A high level shader construction syntax – Part II

This post has been published also in Coherent Labs’s blog – the company I co-founded and work for.

Enhanced shader syntax

As explained in A high level shader construction syntax – Part I the proposed shader syntax is an extension over SM4 and SM5. It is simple enough to be parsed with custom regex-based code.

One of the requirements I had when designing this is that vanilla HLSL shader code going through the translator should remain unchanged.

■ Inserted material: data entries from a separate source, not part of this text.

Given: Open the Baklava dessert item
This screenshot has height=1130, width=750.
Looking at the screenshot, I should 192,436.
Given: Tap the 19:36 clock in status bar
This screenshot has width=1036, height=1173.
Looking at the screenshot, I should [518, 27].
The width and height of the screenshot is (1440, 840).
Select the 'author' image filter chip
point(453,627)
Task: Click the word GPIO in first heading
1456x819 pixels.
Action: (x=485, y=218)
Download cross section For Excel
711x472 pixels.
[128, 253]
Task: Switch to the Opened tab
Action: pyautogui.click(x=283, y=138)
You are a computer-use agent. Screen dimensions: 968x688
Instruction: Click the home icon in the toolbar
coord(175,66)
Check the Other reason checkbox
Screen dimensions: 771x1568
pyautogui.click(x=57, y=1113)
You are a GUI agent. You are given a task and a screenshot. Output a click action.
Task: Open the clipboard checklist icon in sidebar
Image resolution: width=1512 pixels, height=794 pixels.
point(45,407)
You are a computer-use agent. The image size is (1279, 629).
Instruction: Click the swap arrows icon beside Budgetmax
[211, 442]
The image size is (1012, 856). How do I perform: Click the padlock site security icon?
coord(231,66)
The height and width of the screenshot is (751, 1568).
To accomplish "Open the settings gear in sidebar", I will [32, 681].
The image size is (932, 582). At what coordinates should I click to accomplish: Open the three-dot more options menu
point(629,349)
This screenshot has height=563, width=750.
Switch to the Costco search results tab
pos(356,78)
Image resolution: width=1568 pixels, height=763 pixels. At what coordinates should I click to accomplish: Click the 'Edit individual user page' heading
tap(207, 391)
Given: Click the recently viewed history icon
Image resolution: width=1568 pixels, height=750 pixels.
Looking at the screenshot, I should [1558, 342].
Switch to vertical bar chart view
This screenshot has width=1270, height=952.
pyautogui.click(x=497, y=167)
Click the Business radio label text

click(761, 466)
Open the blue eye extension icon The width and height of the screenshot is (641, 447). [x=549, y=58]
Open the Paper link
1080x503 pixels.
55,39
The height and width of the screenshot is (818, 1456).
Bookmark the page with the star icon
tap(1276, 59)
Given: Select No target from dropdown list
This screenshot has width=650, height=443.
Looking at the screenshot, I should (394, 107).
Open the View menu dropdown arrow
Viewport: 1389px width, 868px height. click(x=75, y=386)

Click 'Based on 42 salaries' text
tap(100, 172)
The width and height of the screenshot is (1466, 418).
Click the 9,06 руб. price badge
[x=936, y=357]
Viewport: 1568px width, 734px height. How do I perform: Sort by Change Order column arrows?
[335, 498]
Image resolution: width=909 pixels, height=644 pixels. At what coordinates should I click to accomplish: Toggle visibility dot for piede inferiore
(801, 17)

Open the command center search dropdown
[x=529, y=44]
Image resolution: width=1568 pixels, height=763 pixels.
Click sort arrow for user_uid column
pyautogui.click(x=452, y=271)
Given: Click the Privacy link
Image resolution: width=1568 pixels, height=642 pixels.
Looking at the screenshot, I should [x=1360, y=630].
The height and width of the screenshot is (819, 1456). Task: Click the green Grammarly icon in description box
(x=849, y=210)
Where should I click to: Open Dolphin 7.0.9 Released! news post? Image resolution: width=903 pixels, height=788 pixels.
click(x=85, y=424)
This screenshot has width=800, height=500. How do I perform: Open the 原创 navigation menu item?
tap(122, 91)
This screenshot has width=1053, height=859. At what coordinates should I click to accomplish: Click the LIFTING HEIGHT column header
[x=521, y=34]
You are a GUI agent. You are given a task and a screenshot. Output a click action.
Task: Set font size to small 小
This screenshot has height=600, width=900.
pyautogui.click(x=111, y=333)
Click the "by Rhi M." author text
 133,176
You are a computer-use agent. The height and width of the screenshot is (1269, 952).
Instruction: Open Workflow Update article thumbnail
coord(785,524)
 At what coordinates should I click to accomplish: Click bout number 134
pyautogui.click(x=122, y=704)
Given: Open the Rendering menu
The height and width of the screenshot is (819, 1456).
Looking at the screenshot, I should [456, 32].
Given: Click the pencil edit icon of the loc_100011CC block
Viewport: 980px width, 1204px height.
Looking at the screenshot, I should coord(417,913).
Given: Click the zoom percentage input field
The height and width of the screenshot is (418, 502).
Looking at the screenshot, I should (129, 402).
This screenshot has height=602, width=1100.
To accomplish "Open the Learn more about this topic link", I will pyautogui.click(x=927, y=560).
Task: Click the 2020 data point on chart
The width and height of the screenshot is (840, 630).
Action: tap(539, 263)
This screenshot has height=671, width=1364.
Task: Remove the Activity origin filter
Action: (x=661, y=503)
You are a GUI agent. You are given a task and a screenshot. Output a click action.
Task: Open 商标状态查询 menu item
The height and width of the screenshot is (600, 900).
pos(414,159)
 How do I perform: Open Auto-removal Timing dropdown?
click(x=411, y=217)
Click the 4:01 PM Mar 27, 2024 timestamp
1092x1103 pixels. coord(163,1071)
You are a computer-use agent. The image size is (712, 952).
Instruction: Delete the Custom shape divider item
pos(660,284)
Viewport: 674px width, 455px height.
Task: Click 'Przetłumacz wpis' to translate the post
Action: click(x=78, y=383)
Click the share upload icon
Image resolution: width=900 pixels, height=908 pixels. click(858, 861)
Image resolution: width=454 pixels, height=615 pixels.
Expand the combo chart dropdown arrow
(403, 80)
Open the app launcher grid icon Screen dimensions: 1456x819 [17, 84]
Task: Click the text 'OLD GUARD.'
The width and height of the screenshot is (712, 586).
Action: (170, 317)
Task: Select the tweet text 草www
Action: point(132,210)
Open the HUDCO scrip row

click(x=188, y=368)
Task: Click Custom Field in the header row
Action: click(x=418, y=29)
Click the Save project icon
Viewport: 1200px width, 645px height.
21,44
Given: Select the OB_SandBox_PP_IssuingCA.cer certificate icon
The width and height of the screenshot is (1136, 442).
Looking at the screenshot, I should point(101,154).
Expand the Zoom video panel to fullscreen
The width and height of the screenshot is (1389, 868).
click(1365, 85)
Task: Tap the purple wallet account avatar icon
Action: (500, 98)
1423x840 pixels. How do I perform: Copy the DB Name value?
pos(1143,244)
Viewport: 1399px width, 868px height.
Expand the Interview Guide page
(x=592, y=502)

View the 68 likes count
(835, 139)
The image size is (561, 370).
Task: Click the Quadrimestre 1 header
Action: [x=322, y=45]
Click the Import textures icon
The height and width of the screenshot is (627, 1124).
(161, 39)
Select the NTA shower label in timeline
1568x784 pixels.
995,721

Usually a shader is a mini-pipeline with predefined steps that only vary slightly. Let’s take for instance the pixel shader that populates a GBuffer with per-pixel depth and normal. It has three distinct steps – take the depth of the pixel, take the normal of the pixel and output both. Now here comes the branching per-material, some materials might have normal maps while others might use the interpolated normals from the vertices. However the shader just has to complete these 3 steps – there is no difference how you get the normal.

Nearly all shader code can be simplified as such simple steps. So here I came up with the idea of what I called ‘polymorphics‘. They are placeholders for functions that perform a specific operation (i.e. fetch normal) and can be varied per-material.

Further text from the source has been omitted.